The job is to find each line of the records below that includes the word "document" and copy it.

[Opening Record excerpts section]

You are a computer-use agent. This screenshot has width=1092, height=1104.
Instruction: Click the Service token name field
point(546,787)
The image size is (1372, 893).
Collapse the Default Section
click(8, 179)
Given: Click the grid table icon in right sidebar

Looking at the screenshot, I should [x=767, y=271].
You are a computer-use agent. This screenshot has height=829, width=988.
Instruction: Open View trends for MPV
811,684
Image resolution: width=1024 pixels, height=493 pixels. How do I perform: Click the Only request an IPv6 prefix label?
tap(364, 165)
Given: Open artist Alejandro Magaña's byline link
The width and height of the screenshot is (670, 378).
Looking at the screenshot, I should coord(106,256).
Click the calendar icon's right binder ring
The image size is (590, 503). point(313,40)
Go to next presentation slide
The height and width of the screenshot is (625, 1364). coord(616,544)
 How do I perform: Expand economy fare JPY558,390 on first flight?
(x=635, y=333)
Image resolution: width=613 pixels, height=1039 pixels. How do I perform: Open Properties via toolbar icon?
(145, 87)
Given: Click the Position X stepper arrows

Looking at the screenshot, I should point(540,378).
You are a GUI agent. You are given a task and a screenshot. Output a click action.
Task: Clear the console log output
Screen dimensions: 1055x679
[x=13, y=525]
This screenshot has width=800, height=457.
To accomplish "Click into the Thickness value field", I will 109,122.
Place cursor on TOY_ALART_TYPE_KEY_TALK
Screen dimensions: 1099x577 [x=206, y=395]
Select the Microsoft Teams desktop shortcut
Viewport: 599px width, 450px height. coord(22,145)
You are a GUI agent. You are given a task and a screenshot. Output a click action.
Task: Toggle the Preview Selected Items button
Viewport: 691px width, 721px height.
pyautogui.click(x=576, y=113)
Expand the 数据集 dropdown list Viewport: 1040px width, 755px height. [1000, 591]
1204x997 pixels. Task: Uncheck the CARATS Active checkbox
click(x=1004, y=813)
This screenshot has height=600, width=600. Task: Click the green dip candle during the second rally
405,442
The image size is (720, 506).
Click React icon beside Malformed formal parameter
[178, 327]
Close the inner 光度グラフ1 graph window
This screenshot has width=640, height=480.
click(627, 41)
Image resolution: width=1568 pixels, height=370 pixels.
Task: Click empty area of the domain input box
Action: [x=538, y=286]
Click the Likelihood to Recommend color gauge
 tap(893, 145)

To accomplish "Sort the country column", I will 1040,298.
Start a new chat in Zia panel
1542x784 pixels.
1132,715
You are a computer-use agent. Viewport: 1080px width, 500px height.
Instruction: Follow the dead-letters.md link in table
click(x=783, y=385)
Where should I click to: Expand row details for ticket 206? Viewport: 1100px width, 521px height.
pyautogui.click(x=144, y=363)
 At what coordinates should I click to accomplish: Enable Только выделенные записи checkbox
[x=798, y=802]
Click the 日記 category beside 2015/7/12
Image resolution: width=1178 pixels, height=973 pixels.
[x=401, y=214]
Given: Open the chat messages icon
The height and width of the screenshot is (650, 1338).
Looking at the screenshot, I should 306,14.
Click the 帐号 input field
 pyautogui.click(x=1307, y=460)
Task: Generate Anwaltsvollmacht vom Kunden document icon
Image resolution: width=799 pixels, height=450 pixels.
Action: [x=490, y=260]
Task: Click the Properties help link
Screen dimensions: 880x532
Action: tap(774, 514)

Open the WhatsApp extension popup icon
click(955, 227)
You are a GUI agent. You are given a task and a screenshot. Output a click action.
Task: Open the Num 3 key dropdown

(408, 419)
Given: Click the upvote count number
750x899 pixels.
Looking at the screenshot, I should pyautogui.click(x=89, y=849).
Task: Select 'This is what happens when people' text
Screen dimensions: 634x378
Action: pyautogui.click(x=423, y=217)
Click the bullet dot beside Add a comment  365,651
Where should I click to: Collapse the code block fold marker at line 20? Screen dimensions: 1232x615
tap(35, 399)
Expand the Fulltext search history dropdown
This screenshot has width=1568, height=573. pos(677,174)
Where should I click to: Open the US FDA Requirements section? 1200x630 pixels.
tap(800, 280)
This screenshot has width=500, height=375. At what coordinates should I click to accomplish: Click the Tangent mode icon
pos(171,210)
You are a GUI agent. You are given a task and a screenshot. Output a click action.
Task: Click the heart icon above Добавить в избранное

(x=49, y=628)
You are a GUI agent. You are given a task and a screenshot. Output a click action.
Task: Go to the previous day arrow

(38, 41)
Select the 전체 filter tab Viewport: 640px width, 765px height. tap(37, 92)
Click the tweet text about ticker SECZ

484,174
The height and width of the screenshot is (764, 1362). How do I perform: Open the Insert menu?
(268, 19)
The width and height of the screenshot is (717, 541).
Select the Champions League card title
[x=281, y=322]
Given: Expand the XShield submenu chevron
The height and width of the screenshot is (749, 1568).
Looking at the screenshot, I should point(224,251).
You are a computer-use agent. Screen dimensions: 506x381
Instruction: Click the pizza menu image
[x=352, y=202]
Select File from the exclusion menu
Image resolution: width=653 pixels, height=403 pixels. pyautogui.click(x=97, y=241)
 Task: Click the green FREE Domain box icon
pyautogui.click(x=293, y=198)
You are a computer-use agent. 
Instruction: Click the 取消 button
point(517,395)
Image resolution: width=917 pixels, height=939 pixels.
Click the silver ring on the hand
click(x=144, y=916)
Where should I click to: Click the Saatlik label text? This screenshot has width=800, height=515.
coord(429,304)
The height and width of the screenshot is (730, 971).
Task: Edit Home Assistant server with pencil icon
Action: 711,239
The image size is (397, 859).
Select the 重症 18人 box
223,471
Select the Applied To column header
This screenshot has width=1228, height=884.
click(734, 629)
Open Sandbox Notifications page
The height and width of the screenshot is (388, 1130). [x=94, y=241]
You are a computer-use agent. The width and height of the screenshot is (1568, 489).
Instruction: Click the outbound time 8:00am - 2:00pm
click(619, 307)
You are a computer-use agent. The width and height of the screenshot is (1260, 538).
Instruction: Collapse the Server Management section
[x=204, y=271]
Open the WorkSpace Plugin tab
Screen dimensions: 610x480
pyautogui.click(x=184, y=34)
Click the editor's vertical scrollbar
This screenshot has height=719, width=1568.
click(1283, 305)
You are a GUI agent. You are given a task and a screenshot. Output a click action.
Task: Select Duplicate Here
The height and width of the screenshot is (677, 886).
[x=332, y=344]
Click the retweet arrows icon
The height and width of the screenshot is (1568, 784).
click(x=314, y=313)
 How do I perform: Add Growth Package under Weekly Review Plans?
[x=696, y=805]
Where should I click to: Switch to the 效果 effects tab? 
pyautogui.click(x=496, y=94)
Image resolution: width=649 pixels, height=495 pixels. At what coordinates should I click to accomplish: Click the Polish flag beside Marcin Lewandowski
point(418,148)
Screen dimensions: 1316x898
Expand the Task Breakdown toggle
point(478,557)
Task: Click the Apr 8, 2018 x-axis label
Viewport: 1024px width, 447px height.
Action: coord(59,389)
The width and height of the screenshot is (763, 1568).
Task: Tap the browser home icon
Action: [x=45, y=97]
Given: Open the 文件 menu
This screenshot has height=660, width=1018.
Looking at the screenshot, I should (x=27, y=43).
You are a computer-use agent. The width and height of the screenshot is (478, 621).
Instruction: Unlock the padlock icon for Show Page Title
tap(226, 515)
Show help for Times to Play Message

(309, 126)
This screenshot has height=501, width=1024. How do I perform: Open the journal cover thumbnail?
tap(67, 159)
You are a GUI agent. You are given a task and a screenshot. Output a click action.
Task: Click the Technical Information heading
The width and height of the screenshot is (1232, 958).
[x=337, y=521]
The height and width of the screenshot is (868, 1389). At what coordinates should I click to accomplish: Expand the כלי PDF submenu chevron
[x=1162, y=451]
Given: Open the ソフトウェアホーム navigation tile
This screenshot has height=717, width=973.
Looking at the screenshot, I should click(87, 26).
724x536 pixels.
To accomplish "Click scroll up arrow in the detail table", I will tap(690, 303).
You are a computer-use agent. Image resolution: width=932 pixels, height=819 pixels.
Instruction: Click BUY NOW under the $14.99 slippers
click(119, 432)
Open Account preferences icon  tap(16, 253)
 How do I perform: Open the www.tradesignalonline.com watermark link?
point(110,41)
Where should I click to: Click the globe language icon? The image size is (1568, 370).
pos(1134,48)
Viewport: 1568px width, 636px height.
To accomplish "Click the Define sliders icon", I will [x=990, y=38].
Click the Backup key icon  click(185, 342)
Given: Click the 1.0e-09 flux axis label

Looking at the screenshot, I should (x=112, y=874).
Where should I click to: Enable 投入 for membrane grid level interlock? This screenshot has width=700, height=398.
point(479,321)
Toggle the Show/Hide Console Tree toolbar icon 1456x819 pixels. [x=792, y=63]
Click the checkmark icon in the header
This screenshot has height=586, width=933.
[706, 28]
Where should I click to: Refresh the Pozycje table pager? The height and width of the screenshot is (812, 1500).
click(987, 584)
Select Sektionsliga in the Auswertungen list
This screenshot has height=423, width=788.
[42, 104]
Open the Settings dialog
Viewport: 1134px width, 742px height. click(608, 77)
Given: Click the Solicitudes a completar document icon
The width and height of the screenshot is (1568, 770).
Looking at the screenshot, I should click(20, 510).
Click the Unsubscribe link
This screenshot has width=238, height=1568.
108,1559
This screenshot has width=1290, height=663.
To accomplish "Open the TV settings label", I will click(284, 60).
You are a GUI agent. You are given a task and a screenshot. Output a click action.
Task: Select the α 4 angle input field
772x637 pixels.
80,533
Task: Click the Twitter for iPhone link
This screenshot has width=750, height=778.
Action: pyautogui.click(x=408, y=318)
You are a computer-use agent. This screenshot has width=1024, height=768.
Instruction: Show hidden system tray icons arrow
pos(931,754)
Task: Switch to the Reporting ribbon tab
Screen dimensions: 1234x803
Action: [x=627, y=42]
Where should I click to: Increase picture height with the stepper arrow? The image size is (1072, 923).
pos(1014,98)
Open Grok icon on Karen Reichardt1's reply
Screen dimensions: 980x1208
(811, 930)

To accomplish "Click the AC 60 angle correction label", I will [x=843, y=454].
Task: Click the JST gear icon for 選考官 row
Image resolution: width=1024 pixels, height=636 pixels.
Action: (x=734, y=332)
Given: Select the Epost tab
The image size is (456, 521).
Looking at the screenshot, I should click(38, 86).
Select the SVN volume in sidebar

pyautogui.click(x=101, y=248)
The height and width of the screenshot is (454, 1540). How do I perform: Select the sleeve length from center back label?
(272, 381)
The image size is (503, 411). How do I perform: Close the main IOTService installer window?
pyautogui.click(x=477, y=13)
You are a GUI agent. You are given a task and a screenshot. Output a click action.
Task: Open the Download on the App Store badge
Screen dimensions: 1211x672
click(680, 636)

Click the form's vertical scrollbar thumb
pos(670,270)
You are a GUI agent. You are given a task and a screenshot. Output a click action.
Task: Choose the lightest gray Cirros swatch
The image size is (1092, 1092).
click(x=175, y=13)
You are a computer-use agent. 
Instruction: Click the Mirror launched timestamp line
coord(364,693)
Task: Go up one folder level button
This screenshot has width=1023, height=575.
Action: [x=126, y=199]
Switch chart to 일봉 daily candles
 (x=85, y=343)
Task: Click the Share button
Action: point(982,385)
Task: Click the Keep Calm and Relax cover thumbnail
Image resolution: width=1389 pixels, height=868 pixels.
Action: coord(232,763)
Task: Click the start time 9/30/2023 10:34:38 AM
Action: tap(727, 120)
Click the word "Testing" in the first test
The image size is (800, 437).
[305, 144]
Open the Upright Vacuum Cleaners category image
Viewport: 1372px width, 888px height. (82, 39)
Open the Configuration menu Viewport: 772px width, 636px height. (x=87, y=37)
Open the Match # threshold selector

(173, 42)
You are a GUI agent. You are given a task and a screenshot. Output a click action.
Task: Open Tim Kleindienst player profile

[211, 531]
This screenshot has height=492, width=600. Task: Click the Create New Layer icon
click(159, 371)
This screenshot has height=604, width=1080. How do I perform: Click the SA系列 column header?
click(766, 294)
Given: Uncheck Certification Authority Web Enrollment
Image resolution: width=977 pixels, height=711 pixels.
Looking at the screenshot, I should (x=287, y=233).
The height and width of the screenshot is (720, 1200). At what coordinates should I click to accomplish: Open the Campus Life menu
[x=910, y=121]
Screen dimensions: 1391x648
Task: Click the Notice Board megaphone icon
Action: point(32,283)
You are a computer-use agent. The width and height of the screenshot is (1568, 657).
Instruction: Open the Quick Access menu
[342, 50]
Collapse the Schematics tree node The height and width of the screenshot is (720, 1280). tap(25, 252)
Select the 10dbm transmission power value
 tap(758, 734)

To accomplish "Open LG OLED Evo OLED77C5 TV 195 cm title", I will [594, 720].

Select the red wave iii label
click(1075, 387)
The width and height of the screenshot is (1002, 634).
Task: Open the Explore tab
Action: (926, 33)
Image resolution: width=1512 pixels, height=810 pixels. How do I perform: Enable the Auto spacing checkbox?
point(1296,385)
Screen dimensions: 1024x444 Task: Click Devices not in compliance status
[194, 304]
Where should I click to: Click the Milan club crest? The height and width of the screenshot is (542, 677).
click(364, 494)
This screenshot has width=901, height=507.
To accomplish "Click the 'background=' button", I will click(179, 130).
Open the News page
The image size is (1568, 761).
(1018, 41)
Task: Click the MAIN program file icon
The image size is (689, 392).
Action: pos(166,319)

[Closing Record excerpts section]

• **Answer section**:
Task: Generate Anwaltsvollmacht vom Kunden document icon
Given: Click the Solicitudes a completar document icon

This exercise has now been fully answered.